• Supplied data

##########

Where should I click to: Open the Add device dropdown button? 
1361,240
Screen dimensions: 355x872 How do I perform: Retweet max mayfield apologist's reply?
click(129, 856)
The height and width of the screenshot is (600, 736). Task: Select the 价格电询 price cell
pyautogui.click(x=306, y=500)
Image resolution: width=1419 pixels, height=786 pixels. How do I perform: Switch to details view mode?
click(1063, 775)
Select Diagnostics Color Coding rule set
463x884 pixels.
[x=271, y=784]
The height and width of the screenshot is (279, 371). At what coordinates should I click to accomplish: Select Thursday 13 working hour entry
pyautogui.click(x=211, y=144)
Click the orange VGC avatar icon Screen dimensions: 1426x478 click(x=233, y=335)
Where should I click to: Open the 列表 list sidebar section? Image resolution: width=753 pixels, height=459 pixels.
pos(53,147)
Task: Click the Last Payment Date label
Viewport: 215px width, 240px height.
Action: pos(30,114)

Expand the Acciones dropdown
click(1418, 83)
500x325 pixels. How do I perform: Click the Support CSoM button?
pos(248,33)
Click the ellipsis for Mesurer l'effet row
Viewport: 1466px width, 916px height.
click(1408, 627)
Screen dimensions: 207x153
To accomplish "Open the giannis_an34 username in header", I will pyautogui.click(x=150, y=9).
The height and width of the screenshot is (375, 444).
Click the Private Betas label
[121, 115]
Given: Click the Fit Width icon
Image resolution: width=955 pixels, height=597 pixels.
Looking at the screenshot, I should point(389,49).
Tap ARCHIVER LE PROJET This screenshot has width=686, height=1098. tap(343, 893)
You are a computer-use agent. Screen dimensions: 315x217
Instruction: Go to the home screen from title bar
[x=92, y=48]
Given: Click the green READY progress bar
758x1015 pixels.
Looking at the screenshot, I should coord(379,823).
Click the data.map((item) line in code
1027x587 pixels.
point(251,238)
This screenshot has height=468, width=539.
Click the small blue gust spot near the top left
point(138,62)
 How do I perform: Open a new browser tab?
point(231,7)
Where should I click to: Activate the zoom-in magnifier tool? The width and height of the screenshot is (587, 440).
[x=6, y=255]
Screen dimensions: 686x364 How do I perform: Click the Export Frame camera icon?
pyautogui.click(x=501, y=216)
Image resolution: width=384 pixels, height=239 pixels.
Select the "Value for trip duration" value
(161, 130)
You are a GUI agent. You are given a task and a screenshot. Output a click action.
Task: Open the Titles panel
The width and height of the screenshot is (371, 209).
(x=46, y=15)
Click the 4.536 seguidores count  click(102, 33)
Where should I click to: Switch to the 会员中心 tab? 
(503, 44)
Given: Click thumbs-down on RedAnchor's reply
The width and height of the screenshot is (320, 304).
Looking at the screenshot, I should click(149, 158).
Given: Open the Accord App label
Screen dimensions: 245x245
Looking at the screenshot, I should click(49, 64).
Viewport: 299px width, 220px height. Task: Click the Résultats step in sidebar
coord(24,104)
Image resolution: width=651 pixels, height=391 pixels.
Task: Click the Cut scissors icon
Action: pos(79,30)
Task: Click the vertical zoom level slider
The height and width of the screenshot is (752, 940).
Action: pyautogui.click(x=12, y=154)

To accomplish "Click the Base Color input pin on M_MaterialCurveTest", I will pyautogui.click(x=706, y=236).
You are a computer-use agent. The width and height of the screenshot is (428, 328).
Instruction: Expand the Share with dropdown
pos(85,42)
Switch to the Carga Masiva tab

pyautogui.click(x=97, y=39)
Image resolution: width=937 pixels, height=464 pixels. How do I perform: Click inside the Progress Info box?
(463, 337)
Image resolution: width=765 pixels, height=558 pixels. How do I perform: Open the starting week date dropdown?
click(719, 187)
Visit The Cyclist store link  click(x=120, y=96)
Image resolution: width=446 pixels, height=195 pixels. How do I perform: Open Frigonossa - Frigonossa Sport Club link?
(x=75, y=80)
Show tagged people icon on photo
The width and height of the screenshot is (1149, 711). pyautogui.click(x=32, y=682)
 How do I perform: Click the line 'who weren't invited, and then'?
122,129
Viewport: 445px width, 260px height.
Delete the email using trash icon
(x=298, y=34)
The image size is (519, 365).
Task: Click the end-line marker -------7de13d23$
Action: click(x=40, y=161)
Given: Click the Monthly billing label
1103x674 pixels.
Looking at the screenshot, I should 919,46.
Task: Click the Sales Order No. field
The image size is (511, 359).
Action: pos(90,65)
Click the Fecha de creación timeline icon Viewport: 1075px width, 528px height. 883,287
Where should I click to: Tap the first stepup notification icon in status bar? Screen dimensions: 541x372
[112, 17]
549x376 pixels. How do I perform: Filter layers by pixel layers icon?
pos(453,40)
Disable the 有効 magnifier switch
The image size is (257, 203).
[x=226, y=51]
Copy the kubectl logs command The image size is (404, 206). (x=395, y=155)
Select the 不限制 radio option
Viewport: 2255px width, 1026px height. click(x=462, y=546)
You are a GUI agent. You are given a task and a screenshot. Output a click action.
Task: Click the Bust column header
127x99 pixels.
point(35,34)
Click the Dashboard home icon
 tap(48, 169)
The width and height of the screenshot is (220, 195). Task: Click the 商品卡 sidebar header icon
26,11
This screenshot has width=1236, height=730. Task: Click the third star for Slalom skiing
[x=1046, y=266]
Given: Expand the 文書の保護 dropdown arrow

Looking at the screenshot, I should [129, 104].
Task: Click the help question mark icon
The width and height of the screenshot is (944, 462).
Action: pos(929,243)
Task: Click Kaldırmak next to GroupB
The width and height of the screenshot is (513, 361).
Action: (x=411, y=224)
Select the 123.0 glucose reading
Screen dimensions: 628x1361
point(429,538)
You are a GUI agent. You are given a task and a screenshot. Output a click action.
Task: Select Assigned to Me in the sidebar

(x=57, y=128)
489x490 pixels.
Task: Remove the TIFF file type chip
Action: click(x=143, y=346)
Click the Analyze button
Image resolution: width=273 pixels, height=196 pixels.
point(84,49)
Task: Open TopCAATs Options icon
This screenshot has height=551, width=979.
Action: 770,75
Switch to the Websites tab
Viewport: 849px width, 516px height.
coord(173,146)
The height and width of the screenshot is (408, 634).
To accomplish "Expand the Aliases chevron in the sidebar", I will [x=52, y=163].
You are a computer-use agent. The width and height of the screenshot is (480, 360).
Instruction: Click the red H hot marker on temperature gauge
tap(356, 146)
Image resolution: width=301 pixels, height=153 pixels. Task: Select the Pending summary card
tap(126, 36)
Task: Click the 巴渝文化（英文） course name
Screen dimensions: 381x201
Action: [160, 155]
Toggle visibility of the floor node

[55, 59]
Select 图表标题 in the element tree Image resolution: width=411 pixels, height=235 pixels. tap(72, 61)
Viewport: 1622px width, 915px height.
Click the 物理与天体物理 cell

##########

Nothing may be dropped or altered. Copy every line above.

• Answer to this task
Where should I click to: Open the Add device dropdown button? 
1361,240
Screen dimensions: 355x872 How do I perform: Retweet max mayfield apologist's reply?
click(129, 856)
The height and width of the screenshot is (600, 736). Task: Select the 价格电询 price cell
pyautogui.click(x=306, y=500)
Image resolution: width=1419 pixels, height=786 pixels. How do I perform: Switch to details view mode?
click(1063, 775)
Select Diagnostics Color Coding rule set
463x884 pixels.
[x=271, y=784]
The height and width of the screenshot is (279, 371). At what coordinates should I click to accomplish: Select Thursday 13 working hour entry
pyautogui.click(x=211, y=144)
Click the orange VGC avatar icon Screen dimensions: 1426x478 click(x=233, y=335)
Where should I click to: Open the 列表 list sidebar section? Image resolution: width=753 pixels, height=459 pixels.
pos(53,147)
Task: Click the Last Payment Date label
Viewport: 215px width, 240px height.
Action: pos(30,114)

Expand the Acciones dropdown
click(1418, 83)
500x325 pixels. How do I perform: Click the Support CSoM button?
pos(248,33)
Click the ellipsis for Mesurer l'effet row
Viewport: 1466px width, 916px height.
click(1408, 627)
Screen dimensions: 207x153
To accomplish "Open the giannis_an34 username in header", I will pyautogui.click(x=150, y=9).
The height and width of the screenshot is (375, 444).
Click the Private Betas label
[121, 115]
Given: Click the Fit Width icon
Image resolution: width=955 pixels, height=597 pixels.
Looking at the screenshot, I should point(389,49).
Tap ARCHIVER LE PROJET This screenshot has width=686, height=1098. tap(343, 893)
You are a computer-use agent. Screen dimensions: 315x217
Instruction: Go to the home screen from title bar
[x=92, y=48]
Given: Click the green READY progress bar
758x1015 pixels.
Looking at the screenshot, I should coord(379,823).
Click the data.map((item) line in code
1027x587 pixels.
point(251,238)
This screenshot has height=468, width=539.
Click the small blue gust spot near the top left
point(138,62)
 How do I perform: Open a new browser tab?
point(231,7)
Where should I click to: Activate the zoom-in magnifier tool? The width and height of the screenshot is (587, 440).
[x=6, y=255]
Screen dimensions: 686x364 How do I perform: Click the Export Frame camera icon?
pyautogui.click(x=501, y=216)
Image resolution: width=384 pixels, height=239 pixels.
Select the "Value for trip duration" value
(161, 130)
You are a GUI agent. You are given a task and a screenshot. Output a click action.
Task: Open the Titles panel
The width and height of the screenshot is (371, 209).
(x=46, y=15)
Click the 4.536 seguidores count  click(102, 33)
Where should I click to: Switch to the 会员中心 tab? 
(503, 44)
Given: Click thumbs-down on RedAnchor's reply
The width and height of the screenshot is (320, 304).
Looking at the screenshot, I should click(149, 158).
Given: Open the Accord App label
Screen dimensions: 245x245
Looking at the screenshot, I should click(49, 64).
Viewport: 299px width, 220px height. Task: Click the Résultats step in sidebar
coord(24,104)
Image resolution: width=651 pixels, height=391 pixels.
Task: Click the Cut scissors icon
Action: pos(79,30)
Task: Click the vertical zoom level slider
The height and width of the screenshot is (752, 940).
Action: pyautogui.click(x=12, y=154)

To accomplish "Click the Base Color input pin on M_MaterialCurveTest", I will pyautogui.click(x=706, y=236).
You are a computer-use agent. The width and height of the screenshot is (428, 328).
Instruction: Expand the Share with dropdown
pos(85,42)
Switch to the Carga Masiva tab

pyautogui.click(x=97, y=39)
Image resolution: width=937 pixels, height=464 pixels. How do I perform: Click inside the Progress Info box?
(463, 337)
Image resolution: width=765 pixels, height=558 pixels. How do I perform: Open the starting week date dropdown?
click(719, 187)
Visit The Cyclist store link  click(x=120, y=96)
Image resolution: width=446 pixels, height=195 pixels. How do I perform: Open Frigonossa - Frigonossa Sport Club link?
(x=75, y=80)
Show tagged people icon on photo
The width and height of the screenshot is (1149, 711). pyautogui.click(x=32, y=682)
 How do I perform: Click the line 'who weren't invited, and then'?
122,129
Viewport: 445px width, 260px height.
Delete the email using trash icon
(x=298, y=34)
The image size is (519, 365).
Task: Click the end-line marker -------7de13d23$
Action: click(x=40, y=161)
Given: Click the Monthly billing label
1103x674 pixels.
Looking at the screenshot, I should 919,46.
Task: Click the Sales Order No. field
The image size is (511, 359).
Action: pos(90,65)
Click the Fecha de creación timeline icon Viewport: 1075px width, 528px height. 883,287
Where should I click to: Tap the first stepup notification icon in status bar? Screen dimensions: 541x372
[112, 17]
549x376 pixels. How do I perform: Filter layers by pixel layers icon?
pos(453,40)
Disable the 有効 magnifier switch
The image size is (257, 203).
[x=226, y=51]
Copy the kubectl logs command The image size is (404, 206). (x=395, y=155)
Select the 不限制 radio option
Viewport: 2255px width, 1026px height. click(x=462, y=546)
You are a GUI agent. You are given a task and a screenshot. Output a click action.
Task: Click the Bust column header
127x99 pixels.
point(35,34)
Click the Dashboard home icon
 tap(48, 169)
The width and height of the screenshot is (220, 195). Task: Click the 商品卡 sidebar header icon
26,11
This screenshot has width=1236, height=730. Task: Click the third star for Slalom skiing
[x=1046, y=266]
Given: Expand the 文書の保護 dropdown arrow

Looking at the screenshot, I should [129, 104].
Task: Click the help question mark icon
The width and height of the screenshot is (944, 462).
Action: pos(929,243)
Task: Click Kaldırmak next to GroupB
The width and height of the screenshot is (513, 361).
Action: (x=411, y=224)
Select the 123.0 glucose reading
Screen dimensions: 628x1361
point(429,538)
You are a GUI agent. You are given a task and a screenshot. Output a click action.
Task: Select Assigned to Me in the sidebar

(x=57, y=128)
489x490 pixels.
Task: Remove the TIFF file type chip
Action: click(x=143, y=346)
Click the Analyze button
Image resolution: width=273 pixels, height=196 pixels.
point(84,49)
Task: Open TopCAATs Options icon
This screenshot has height=551, width=979.
Action: 770,75
Switch to the Websites tab
Viewport: 849px width, 516px height.
coord(173,146)
The height and width of the screenshot is (408, 634).
To accomplish "Expand the Aliases chevron in the sidebar", I will [x=52, y=163].
You are a computer-use agent. The width and height of the screenshot is (480, 360).
Instruction: Click the red H hot marker on temperature gauge
tap(356, 146)
Image resolution: width=301 pixels, height=153 pixels. Task: Select the Pending summary card
tap(126, 36)
Task: Click the 巴渝文化（英文） course name
Screen dimensions: 381x201
Action: [160, 155]
Toggle visibility of the floor node

[55, 59]
Select 图表标题 in the element tree Image resolution: width=411 pixels, height=235 pixels. tap(72, 61)
Viewport: 1622px width, 915px height.
Click the 物理与天体物理 cell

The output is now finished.